Budapest – Viktor Orban ist so etwas wie der Bad Boy der Europäischen Union. Regelmäßig stellt sich der ungarische Ministerpräsident bei wegweisenden Entscheidungen quer und blockiert so wichtige EU-Beschlüsse. „Wir alle haben aus den unterschiedlichsten Gründen die Geduld mit Ungarn verloren“, bilanzierte vor kurzem die EU-Abgeordnete Lena Düpont (CDU) im Gespräch mit unserer Redaktion. Die EU-Begeisterung in Budapest sei gering. „Aber dann sollen sie vielleicht irgendwann überlegen, ob sie noch Teil des Ganzen sein wollen oder eben nicht.“

Streitpunkt zwischen Brüssel und Budapest sind die Migrationsfrage sowie der Umgang mit Russland. In beiden Punkten machte Orban nun wieder einmal seinen Standpunkt deutlich. Asylkompromiss? Russland-Ächtung? Nicht mit Ungarn.

Orban gegen Asylkompromiss: „Wir sind nicht in der Lage, das zu ändern“

Zur Eindämmung der irregulären Migration schlägt Orban vor, dass Flüchtlinge außerhalb des EU-Gebiets auf den Abschluss ihres Asylverfahrens warten sollen. „Leider sind wir Europäer nicht in der Lage, das zu regeln“, sagte der konservative Politiker in einem Interview von Bild, Welt und Politico. Grund seien unterschiedliche politische Vorstellungen: So stehe Deutschland der Migration positiv gegenüber, während Ungarn das für zu riskant halte.

Sein Land unterscheide klar zwischen Gastarbeitern und Migranten, Deutschland mache das nicht, sagte Orban.
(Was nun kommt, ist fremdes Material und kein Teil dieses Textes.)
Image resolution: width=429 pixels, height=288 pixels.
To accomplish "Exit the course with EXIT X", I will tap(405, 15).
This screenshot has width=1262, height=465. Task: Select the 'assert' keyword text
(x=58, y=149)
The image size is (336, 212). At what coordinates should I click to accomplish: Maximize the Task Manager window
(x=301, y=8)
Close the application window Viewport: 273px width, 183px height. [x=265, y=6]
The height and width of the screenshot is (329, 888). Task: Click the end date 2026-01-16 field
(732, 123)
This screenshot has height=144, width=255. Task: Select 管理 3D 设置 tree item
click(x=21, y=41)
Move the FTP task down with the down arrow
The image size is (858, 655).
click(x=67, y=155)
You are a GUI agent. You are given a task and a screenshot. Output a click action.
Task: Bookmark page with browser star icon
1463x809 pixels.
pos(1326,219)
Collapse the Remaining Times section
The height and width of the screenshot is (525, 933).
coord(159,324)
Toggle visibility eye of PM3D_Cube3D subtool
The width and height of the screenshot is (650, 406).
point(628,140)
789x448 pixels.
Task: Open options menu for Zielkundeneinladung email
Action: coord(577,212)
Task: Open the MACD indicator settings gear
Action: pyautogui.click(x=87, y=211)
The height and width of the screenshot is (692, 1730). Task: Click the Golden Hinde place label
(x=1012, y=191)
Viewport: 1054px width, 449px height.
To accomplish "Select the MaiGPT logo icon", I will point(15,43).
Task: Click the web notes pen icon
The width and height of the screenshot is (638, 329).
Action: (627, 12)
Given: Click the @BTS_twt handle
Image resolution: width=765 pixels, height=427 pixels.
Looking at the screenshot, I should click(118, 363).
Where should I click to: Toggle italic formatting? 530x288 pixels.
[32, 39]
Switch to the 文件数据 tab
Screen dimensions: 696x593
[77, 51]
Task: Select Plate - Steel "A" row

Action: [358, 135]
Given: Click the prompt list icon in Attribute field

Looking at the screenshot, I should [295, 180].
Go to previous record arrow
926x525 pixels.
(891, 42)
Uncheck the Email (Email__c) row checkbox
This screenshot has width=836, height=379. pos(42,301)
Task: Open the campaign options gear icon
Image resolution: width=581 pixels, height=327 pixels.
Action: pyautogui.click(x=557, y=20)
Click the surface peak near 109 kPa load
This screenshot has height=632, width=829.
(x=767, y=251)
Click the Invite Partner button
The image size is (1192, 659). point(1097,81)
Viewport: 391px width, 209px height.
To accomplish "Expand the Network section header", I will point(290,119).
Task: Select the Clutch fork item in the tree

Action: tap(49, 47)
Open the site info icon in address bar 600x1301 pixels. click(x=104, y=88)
Ungarn wolle keine „Gemeinschaften haben, die unsere wichtigsten europäischen Werte nicht respektieren“. Den von den EU-Innenministern Anfang Juni ausgehandelten Asyl-Kompromiss lehnte Orban erneut ab. Wenn die EU sage, dass sie Migranten künftig in der EU verteilen werde, sei das eine Botschaft an die Schleuser, dass sie ihr Geschäft weiterbetreiben könnten.

Wir haben keinen einzigen Cent aus Brüssel bekommen

Ungarns Ministerpräsident Viktor Orban über den Migrationsstreit mit der EU.

Der Ministerpräsident bekräftigte, dass sein Land sich an der Verteilung von Flüchtlingen in der EU nicht beteiligen und auch keine Ausgleichszahlungen leisten werde. Schon jetzt gebe sein Land mehr als zwei Milliarden Euro aus, um den Schengen-Raum vor illegalen Einwanderern zu schützen – dafür habe das Land „keinen einzigen Cent aus Brüssel“ bekommen.

EU-Länder sollen künftig ein Zwangsgeld von 20.000 Euro für jeden Migranten zahlen, den sie nicht aufnehmen. Mit diesem Geld sollen dann Migrationsprojekte finanziert werden. Diese Regelung richtet sich an Polen und vor allem Ungarn, die als einzige Staaten gegen den Kompromiss stimmten. Ob Ungarn jemals zahlen wird, ist ungewiss. Orban polterte nach dem Gipfel, die EU wolle Ungarn „gewaltsam in ein Migrantenland verwandeln“.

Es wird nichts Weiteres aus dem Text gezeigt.